Enrollment Requirement: CJ& 101  and ENGL& 101  or higher; or instructor consent.

Satisfies Requirement: Social Science
Course Fee: $5.00

Course Outcomes:
Students who successfully complete this class will be able to:

  1. Explain and discuss the early developments of corrections from the Middle Ages to modern day corrections and identify the purposes of punishment.
  2. Compare and contrast the major differences between jails, prisons, probation, intermediate sanctions, and community corrections.
  3. Describe trends in sentencing disparities, including factors that led to mass incarceration and implications in the BIPOC community.
  4. Describe the issues regarding women’s incarceration and the impact on their families.
  5. Identify the major challenges in contemporary corrections, including the rise in mental disorders, the LBGTQIA community, and wrongful convictions

Program Outcomes
  1. Give reasons for conclusions, assumptions, beliefs and hypotheses.
  2. Meet obligations necessary to complete individual and group tasks.


College-wide Outcomes
  • Critical Thinking - Critical thinking finds expression in all disciplines and everyday life. It is characterized by an ability to reflect upon thinking patterns, including the role of emotions on thoughts, and to rigorously assess the quality of thought through its work products.
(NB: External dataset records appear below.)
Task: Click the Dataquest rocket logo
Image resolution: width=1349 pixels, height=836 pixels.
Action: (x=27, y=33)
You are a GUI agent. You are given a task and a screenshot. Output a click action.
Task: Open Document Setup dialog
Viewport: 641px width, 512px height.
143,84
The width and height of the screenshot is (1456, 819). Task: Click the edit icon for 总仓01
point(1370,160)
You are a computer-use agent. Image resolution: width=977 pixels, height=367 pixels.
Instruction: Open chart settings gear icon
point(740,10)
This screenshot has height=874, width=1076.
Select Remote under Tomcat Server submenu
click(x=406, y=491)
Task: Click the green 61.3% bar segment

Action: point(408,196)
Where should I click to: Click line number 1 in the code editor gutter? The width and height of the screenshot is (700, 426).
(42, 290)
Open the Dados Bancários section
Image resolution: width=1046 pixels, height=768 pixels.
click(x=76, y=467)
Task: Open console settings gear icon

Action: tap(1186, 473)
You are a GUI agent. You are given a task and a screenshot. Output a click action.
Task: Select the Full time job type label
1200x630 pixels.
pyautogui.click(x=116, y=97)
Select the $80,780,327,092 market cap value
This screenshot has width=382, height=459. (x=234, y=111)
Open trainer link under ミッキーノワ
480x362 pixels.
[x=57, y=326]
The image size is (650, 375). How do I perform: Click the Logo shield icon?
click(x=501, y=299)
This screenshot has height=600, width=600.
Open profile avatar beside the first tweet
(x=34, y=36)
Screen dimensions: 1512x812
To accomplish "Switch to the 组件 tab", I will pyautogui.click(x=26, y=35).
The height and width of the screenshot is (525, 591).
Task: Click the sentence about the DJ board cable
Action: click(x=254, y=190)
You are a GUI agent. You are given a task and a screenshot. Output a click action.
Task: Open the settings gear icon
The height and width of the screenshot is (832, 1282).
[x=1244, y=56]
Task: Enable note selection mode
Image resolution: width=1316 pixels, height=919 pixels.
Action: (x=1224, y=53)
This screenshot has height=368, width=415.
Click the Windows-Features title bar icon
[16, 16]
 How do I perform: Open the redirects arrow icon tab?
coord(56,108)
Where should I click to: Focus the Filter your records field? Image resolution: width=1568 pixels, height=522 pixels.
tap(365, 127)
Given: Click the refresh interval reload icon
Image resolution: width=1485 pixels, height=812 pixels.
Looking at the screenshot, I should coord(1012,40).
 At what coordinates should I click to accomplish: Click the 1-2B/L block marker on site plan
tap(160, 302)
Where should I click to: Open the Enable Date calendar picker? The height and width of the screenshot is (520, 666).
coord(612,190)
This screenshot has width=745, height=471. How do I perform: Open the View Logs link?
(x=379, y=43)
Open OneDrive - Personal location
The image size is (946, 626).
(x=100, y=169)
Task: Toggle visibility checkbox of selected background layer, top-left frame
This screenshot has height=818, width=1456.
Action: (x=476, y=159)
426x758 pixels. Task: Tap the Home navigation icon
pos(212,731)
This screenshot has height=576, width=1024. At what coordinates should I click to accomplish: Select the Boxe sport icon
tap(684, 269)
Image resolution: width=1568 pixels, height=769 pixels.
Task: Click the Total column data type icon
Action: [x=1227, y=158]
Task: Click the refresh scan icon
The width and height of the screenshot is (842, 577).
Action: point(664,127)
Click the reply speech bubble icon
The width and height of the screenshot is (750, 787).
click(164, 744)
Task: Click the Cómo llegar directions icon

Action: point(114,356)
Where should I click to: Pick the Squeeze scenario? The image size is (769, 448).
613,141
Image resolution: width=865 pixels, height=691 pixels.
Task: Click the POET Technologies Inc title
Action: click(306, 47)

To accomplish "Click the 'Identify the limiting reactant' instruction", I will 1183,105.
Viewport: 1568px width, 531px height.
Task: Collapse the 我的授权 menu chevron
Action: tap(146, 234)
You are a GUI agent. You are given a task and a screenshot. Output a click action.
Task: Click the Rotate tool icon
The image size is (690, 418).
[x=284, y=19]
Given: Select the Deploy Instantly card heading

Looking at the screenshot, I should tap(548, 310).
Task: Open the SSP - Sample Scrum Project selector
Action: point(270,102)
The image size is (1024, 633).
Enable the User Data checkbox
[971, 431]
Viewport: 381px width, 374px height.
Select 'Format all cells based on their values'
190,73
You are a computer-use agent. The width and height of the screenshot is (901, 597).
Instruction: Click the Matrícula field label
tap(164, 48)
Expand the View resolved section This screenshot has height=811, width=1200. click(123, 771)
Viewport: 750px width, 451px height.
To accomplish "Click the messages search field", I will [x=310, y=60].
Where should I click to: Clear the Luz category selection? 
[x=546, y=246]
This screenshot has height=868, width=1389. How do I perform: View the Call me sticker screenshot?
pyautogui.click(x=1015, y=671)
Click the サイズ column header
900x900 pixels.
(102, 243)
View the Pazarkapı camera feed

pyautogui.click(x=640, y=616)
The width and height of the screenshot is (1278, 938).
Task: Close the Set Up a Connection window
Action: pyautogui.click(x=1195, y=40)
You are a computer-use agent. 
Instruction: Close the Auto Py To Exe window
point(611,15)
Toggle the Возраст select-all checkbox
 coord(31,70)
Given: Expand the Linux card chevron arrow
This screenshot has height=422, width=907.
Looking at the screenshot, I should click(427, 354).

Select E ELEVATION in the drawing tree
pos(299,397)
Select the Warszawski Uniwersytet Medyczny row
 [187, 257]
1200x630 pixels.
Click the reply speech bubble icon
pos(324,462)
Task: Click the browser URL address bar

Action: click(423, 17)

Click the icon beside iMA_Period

Critical thinkers routinely evaluate thinking processes and alter them, as necessary, to facilitate an improvement in their thinking and potentially foster certain dispositions or intellectual traits over time.
  • Diversity and Equity - In order to advance equity and social justice, students will be able to examine their own and others’ identities, behaviors, and/or cultural perspectives as they connect to power, privilege, and/or resistance.
  • Responsibility - Responsibility encompasses those behaviors and dispositions necessary for students to be effective members of a community. This outcome is designed to help students recognize the value of a commitment to those responsibilities which will enable them to work successfully individually and with others.